Sunday Independent (Ireland)

October is gonna be one long quiet month

- KATY HARRINGTON

THERE are few things on this earth more tedious than someone recounting the ‘crazy’ dream they had last night, their conversion to CrossFit or, God help us all, yoga, but what I’m about to say probably comes close.

For the month of October, I’ve given up alcohol and cigarettes (the former for 31 days, the latter forever hopefully) and now I’m going to tell you all about it because Christ knows, none of my friends care.

I have survived 15 days and in that time I’ve noticed some things. I send a begging email asking my friends and family to sponsor my sobriety for a few pounds (it goes towards cancer research, not my fall from grace come November) and they seem more than willing to oblige, most of them fork out £25 just to stop me drunkdiall­ing their asses at 3am for a few weeks.

My body is changing too. My appetite has quadrupled and I cannot go more than 15 minutes without thinking ‘TOFFEE CRISP!’. I must never be alone with Hobnobs. Coffee is my only other crutch, my single stimulant, and I’m drinking buckets of the stuff. One morning I get to work to find my preferred coffee machine out of order and so I start telling the guy beside me about the many failings of the second machine.
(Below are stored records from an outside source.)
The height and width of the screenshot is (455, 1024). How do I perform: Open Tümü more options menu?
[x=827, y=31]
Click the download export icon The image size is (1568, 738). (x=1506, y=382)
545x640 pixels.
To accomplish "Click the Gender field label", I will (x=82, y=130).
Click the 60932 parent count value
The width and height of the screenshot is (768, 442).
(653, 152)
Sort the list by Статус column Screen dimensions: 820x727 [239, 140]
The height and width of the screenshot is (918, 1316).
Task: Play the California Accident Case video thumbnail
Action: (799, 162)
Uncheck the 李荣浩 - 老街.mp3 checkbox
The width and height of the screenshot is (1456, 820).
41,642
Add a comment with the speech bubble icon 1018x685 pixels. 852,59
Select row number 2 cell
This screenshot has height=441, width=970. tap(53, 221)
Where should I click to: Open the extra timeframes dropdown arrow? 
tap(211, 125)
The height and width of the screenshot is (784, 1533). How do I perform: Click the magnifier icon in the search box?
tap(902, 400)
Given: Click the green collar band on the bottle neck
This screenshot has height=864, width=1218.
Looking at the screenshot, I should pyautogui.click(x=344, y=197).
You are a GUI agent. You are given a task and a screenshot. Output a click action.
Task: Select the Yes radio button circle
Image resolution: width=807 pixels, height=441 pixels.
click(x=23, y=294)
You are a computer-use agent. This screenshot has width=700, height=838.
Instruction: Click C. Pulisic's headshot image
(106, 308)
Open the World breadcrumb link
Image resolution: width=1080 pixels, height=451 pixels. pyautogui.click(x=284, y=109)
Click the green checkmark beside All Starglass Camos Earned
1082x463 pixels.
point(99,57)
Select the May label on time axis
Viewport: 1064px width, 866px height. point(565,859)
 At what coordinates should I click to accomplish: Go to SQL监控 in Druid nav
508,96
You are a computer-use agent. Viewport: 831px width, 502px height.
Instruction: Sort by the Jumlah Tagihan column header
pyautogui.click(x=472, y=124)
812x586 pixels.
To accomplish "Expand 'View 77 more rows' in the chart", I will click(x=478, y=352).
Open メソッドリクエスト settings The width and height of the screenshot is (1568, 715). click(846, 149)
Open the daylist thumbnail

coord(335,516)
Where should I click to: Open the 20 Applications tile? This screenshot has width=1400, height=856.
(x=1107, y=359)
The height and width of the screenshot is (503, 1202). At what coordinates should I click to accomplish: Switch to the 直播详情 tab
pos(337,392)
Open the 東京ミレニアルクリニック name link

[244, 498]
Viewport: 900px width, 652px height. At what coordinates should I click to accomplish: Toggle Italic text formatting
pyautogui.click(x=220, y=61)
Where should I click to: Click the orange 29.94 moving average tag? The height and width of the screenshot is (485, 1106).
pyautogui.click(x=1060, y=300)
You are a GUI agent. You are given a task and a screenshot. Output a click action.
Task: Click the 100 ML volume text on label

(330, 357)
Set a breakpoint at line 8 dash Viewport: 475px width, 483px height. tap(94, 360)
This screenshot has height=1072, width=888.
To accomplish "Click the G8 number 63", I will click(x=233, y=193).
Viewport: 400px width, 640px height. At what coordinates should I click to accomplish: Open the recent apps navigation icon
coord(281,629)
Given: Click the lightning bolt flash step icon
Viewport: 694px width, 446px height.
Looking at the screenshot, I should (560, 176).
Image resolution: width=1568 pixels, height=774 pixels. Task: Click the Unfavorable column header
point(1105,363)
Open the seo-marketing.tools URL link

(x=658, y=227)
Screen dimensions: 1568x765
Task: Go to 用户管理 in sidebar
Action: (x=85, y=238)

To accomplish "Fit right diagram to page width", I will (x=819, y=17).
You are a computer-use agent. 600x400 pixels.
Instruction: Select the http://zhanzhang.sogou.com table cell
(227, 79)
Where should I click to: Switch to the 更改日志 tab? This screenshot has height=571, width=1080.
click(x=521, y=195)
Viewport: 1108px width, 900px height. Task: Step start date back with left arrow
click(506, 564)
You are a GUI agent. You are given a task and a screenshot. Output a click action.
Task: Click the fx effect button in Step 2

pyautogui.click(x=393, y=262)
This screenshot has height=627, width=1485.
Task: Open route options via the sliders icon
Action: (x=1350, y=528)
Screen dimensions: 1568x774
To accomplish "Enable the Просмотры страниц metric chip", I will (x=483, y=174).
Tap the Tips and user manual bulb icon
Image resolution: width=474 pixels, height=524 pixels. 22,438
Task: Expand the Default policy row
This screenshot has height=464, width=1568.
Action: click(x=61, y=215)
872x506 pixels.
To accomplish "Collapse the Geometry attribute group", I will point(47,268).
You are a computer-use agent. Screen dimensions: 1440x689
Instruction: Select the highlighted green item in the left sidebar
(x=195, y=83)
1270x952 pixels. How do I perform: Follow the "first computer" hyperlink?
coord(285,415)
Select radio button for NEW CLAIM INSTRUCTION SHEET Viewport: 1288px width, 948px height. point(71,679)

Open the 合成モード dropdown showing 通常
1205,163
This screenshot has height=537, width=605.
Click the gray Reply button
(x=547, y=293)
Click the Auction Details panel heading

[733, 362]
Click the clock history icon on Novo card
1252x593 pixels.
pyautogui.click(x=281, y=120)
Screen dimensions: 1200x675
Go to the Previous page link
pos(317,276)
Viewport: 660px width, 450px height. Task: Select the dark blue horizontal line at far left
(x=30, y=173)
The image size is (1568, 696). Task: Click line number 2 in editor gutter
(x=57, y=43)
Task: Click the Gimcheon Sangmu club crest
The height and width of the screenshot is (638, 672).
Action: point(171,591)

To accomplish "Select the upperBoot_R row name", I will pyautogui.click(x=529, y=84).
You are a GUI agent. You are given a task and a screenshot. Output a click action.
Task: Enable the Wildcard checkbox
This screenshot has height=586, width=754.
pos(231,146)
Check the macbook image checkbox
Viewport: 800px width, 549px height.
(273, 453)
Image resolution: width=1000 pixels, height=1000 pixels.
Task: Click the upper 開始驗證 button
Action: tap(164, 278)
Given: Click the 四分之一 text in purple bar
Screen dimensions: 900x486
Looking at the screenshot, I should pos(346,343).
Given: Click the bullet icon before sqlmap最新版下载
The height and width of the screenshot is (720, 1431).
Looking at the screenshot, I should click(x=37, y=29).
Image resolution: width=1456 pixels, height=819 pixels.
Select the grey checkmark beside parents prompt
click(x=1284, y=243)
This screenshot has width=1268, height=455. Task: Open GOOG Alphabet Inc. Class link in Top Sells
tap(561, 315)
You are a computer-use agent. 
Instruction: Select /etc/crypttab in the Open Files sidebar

Lesson three: It’s possible I am more annoying sober than drunk. I keep busy at the weekends — cooking, running, seeing art, cleaning, watching movies and then I look at my watch. It’s noon. But the main thing I notice is how quiet everything is without booze. No blaring music, no phones ringing at 4am, no strangers’ voices, no shouting in ears at bars, it’s eerie. And the thought I can’t escape is that maybe I don’t love wine and beer and cider and cigarettes as much as I love the way they take up so much of my time, dull my thoughts and fill the silence.